The goal is to rearrange the given equation so that 'x' is isolated on one side of the equation. This means we want to find an expression for 'x' in terms of 'p', 'q', and 'r'.

**step2** Undoing the Division

The initial equation is given as:
$$\dfrac {x+p}{q}=r$$
We can see that the entire term $$(x+p)$$ is being divided by 'q'. To begin isolating 'x', we must undo this division. The opposite operation of division is multiplication. Therefore, we will multiply both sides of the equation by 'q'.
$$q \times \dfrac {x+p}{q}=r \times q$$
When we multiply the left side by 'q', 'q' in the numerator and 'q' in the denominator cancel each other out.
This simplifies the equation to:
$$x+p = rq$$

**step3** Undoing the Addition

Now the equation is:
$$x+p = rq$$
We observe that 'p' is being added to 'x'. To completely isolate 'x', we must undo this addition. The opposite operation of addition is subtraction.
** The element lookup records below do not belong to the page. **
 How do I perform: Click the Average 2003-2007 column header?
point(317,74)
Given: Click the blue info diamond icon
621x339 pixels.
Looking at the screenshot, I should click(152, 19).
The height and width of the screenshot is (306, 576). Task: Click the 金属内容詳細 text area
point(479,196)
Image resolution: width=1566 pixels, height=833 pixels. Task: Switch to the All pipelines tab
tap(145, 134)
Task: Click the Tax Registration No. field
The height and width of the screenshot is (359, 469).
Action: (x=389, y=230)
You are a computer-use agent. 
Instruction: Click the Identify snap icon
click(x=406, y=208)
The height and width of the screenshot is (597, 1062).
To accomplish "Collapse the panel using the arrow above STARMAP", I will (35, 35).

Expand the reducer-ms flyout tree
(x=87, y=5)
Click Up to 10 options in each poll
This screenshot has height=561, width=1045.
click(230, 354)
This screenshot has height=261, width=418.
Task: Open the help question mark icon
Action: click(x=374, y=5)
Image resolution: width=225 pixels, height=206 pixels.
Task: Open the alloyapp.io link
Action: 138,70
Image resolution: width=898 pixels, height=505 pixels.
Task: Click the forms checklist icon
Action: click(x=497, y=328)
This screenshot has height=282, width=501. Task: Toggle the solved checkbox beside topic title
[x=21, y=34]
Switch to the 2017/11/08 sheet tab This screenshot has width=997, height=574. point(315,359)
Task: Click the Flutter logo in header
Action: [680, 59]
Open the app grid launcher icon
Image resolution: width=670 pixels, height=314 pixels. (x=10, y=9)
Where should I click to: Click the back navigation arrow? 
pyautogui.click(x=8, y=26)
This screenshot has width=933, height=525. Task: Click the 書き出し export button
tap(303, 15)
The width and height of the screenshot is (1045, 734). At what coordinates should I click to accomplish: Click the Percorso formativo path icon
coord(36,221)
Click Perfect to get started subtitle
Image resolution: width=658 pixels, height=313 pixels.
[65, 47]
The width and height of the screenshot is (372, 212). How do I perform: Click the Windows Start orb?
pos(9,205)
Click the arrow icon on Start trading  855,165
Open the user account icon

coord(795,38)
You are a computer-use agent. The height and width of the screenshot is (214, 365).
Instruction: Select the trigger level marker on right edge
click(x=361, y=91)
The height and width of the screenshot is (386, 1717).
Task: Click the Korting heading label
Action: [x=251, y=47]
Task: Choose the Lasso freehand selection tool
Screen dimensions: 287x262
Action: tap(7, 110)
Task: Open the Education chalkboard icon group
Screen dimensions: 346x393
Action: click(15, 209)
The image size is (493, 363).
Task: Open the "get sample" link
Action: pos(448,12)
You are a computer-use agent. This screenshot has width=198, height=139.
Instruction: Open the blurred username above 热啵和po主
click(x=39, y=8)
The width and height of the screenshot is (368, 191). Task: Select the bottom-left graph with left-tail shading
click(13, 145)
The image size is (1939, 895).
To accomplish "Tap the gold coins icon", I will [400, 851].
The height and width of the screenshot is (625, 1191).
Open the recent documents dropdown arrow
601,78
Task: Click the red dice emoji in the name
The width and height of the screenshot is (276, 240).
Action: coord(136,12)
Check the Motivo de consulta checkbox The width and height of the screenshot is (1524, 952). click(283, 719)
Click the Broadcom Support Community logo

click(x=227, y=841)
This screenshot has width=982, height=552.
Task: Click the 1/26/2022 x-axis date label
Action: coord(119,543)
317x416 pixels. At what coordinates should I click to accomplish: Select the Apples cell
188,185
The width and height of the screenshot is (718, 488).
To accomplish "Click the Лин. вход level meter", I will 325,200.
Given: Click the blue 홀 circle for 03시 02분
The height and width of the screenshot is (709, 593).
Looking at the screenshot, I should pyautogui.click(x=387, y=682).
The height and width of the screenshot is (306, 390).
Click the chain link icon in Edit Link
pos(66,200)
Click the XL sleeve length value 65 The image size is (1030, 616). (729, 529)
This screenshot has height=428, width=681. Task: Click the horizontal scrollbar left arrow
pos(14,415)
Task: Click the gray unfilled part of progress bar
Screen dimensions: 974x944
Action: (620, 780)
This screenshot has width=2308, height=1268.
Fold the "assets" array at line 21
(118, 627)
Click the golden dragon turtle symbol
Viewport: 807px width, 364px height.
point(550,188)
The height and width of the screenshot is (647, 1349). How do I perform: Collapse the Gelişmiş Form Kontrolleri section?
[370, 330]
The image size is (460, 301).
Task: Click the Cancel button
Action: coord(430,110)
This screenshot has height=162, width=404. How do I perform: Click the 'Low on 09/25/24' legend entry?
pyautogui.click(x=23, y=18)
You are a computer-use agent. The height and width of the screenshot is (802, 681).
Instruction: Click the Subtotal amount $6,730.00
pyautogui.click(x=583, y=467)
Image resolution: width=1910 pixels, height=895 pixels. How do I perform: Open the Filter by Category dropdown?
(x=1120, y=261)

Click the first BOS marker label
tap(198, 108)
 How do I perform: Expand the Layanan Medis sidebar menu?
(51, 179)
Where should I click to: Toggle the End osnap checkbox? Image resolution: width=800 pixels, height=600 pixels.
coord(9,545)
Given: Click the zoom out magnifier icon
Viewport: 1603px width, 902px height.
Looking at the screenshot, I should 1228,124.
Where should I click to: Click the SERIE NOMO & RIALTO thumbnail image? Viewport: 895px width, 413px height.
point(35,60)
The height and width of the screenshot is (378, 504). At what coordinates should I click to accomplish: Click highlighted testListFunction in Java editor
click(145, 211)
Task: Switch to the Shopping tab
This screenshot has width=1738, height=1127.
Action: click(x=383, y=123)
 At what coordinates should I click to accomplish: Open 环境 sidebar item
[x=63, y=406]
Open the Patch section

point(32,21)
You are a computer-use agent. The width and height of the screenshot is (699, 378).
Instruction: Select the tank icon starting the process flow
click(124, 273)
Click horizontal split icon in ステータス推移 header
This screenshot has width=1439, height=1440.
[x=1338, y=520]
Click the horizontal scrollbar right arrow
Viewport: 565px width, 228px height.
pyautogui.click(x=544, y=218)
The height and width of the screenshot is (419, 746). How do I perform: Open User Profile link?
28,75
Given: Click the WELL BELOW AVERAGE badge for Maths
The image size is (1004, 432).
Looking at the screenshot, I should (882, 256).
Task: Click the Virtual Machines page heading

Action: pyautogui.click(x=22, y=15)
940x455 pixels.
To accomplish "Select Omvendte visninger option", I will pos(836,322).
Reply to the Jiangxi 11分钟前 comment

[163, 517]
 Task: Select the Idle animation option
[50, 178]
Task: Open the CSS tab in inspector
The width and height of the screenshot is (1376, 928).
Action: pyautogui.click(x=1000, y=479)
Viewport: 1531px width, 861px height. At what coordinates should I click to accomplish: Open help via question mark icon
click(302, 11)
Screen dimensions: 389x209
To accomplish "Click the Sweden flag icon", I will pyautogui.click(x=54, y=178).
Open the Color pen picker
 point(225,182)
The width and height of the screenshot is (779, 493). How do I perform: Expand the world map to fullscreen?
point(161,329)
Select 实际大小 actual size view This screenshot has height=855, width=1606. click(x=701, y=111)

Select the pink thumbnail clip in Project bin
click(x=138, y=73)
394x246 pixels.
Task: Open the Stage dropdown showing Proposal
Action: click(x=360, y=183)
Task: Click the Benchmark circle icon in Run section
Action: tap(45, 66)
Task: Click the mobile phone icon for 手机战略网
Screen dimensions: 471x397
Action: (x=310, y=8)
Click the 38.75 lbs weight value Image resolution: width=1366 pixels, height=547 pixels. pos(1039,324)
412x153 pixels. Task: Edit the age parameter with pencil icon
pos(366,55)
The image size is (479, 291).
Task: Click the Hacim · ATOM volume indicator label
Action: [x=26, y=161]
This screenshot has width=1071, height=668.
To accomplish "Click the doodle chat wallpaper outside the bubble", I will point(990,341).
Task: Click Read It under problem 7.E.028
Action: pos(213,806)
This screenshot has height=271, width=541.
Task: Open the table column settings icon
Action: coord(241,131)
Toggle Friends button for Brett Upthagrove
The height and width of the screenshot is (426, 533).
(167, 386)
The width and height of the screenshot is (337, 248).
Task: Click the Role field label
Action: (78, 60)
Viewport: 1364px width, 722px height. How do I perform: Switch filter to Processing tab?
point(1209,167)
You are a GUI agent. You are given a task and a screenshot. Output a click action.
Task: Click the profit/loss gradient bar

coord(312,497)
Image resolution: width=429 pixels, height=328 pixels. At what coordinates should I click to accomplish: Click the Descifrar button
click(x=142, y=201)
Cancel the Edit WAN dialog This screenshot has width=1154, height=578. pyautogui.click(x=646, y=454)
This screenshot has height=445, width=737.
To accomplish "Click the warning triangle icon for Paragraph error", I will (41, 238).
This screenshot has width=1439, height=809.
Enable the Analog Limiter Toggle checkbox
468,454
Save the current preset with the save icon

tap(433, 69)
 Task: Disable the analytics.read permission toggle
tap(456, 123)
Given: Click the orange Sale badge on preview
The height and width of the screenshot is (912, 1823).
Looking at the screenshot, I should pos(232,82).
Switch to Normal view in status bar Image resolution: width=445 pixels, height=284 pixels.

Therefore, we will subtract 'p' from both sides of the equation.
$$x+p - p = rq - p$$
On the left side, adding 'p' and then subtracting 'p' results in 'x' being left alone.
This simplifies the equation to:
$$x = rq - p$$

**step4** Final Result

By performing the inverse operations of multiplication and subtraction on both sides of the equation, we have successfully made 'x' the subject.
The final equation, with 'x' isolated, is:
$$x = rq - p$$